#### Task input

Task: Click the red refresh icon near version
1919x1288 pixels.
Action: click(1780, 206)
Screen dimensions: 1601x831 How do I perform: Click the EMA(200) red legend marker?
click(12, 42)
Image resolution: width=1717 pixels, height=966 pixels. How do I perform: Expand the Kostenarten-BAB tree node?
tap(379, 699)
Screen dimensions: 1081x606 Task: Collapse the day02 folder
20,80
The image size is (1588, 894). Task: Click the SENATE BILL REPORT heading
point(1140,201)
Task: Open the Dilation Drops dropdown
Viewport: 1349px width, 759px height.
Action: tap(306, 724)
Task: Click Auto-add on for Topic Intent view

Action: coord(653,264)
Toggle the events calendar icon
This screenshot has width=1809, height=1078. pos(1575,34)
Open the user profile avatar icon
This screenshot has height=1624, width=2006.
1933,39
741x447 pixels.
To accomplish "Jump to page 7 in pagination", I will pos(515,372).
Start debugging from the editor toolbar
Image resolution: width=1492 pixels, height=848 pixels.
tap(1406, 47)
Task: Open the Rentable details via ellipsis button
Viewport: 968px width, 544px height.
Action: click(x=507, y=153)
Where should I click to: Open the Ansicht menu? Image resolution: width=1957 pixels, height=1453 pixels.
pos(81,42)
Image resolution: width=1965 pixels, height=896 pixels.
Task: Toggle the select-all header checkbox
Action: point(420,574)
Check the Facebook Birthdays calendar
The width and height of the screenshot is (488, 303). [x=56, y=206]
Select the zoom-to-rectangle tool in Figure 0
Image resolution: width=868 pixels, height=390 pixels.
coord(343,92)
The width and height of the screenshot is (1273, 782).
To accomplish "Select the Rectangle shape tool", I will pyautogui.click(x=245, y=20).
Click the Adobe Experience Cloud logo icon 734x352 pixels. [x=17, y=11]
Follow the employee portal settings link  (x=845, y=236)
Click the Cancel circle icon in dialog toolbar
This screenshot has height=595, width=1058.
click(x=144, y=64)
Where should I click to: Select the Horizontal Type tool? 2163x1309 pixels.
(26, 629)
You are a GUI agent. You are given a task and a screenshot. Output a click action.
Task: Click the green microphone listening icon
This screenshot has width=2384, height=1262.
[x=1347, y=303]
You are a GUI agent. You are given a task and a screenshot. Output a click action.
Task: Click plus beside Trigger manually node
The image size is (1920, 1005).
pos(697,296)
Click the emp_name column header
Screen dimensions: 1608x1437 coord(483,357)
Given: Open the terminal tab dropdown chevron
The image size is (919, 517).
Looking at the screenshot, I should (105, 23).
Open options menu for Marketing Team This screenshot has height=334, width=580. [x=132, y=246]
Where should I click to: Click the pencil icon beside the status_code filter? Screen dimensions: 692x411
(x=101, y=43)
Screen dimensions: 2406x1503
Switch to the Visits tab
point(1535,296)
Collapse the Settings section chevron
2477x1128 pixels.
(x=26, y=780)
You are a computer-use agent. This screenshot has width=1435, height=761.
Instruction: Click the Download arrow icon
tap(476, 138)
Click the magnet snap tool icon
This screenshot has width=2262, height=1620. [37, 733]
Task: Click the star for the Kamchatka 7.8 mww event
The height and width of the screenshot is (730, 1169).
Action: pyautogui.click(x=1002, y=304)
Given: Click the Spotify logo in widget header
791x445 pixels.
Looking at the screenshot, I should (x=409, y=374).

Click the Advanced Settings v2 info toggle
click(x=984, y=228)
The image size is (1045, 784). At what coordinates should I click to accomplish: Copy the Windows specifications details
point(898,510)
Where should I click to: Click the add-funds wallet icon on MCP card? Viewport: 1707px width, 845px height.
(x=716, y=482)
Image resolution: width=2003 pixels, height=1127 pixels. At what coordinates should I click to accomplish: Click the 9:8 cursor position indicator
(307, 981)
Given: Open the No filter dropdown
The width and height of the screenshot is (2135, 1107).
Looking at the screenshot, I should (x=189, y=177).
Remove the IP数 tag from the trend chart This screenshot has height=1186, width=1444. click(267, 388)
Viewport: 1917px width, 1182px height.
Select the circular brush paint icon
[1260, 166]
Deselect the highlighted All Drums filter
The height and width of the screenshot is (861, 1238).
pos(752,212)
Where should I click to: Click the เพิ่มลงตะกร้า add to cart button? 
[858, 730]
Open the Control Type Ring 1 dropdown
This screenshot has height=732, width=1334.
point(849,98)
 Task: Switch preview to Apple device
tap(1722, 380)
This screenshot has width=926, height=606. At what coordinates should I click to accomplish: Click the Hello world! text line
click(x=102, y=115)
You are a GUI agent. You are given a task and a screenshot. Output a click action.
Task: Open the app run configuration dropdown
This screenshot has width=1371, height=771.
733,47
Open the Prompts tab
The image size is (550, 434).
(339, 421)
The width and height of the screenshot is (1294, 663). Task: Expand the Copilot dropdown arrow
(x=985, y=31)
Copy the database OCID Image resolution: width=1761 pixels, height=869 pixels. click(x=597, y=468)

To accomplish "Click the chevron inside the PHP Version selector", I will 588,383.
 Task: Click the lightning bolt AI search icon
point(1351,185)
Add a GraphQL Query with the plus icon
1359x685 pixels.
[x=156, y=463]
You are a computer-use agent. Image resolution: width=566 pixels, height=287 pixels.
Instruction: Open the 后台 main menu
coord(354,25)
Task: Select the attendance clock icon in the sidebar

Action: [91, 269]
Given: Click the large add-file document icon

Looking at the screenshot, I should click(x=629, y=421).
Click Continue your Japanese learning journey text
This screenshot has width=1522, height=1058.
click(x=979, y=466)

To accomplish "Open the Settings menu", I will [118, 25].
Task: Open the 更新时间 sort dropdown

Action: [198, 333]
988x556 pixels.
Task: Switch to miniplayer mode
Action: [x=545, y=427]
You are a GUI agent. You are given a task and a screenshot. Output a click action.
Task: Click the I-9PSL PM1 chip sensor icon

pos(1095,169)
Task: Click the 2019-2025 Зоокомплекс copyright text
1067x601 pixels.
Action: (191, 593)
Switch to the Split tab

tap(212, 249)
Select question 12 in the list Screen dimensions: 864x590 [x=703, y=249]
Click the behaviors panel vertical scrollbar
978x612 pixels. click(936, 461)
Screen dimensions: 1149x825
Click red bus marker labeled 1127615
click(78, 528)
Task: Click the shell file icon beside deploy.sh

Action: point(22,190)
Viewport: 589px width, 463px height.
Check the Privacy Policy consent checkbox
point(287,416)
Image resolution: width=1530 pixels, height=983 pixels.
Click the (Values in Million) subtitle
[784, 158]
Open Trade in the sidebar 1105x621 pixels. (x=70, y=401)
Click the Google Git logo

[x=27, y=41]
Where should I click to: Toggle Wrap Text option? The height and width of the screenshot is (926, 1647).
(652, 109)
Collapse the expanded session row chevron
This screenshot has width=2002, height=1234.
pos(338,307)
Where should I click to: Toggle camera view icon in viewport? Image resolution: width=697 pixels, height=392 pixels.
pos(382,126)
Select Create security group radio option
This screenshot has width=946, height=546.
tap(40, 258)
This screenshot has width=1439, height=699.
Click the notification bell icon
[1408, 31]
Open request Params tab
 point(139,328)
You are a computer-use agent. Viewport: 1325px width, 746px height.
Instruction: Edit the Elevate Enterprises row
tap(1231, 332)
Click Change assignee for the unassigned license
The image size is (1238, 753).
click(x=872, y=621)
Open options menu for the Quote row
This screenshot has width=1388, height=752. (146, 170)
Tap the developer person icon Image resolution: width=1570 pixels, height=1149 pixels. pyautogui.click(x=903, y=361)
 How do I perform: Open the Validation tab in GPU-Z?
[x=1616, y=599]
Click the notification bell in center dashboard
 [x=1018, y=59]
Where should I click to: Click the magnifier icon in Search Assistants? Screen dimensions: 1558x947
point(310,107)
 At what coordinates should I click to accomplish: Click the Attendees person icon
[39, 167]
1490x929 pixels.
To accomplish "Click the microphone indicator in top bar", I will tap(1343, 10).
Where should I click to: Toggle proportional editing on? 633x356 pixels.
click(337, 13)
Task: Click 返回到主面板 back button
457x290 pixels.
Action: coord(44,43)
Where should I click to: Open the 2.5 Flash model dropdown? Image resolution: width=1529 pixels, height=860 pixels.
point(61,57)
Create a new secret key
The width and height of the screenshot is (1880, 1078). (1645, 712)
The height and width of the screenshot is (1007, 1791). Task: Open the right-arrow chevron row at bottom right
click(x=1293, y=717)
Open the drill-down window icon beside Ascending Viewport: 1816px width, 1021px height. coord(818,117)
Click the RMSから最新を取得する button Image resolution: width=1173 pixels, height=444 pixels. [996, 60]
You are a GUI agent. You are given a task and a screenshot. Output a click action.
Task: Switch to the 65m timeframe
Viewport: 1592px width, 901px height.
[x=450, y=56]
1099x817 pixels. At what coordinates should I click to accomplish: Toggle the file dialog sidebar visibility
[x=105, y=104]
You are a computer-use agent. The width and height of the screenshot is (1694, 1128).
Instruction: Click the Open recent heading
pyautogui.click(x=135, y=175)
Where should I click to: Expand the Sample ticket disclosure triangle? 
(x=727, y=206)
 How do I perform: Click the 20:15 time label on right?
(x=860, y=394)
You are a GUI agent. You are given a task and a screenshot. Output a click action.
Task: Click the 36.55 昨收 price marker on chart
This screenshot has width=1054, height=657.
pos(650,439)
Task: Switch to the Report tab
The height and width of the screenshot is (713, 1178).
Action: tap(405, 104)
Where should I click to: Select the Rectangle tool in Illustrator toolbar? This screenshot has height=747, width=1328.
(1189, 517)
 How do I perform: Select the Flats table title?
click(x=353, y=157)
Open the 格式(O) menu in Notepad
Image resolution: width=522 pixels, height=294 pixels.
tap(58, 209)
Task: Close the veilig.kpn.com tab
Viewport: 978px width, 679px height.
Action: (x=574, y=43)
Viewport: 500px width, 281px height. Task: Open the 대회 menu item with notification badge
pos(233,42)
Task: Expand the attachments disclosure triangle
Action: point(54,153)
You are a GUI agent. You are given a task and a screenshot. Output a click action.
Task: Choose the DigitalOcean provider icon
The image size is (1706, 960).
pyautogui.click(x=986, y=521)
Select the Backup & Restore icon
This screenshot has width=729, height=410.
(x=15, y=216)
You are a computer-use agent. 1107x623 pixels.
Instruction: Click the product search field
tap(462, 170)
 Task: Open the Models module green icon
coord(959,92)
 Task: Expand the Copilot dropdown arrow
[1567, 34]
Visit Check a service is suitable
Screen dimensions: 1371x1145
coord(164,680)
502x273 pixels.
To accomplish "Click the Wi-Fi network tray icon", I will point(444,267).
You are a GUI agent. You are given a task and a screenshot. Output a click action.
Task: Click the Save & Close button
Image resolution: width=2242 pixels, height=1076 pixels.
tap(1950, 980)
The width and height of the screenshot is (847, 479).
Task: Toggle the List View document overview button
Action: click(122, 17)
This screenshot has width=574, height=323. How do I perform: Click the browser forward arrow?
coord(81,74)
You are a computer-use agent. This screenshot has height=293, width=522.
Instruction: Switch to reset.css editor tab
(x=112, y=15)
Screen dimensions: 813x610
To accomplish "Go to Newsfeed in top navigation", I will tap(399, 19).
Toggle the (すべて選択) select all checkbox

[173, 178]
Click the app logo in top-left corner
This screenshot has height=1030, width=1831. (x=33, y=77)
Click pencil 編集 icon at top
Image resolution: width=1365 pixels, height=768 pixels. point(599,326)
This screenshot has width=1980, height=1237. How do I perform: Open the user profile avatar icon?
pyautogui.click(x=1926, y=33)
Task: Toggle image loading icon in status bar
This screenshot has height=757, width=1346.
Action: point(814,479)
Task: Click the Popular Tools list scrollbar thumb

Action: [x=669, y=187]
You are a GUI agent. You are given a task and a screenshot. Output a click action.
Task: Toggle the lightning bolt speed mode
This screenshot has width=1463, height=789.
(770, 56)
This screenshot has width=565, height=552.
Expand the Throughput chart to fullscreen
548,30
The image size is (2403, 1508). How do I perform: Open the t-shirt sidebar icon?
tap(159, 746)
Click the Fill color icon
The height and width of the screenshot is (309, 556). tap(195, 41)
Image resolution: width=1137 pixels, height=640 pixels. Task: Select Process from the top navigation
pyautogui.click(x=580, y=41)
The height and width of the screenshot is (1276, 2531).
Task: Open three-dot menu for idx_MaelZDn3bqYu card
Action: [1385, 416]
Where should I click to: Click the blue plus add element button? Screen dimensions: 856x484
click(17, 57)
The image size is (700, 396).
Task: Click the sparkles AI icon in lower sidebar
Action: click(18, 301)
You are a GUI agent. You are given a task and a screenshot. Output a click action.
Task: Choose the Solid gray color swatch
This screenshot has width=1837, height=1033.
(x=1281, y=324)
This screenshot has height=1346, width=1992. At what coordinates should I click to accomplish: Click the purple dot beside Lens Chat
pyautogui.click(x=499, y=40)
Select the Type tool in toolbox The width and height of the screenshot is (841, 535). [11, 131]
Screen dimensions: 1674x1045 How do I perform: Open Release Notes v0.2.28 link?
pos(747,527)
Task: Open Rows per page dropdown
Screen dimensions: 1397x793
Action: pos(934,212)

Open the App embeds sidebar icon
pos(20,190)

########

Exercise instructions: Search the records for lines holding the word "microphone", then copy each line you find.

Response area:
Task: Click the green microphone listening icon
To accomplish "Click the microphone indicator in top bar", I will tap(1343, 10).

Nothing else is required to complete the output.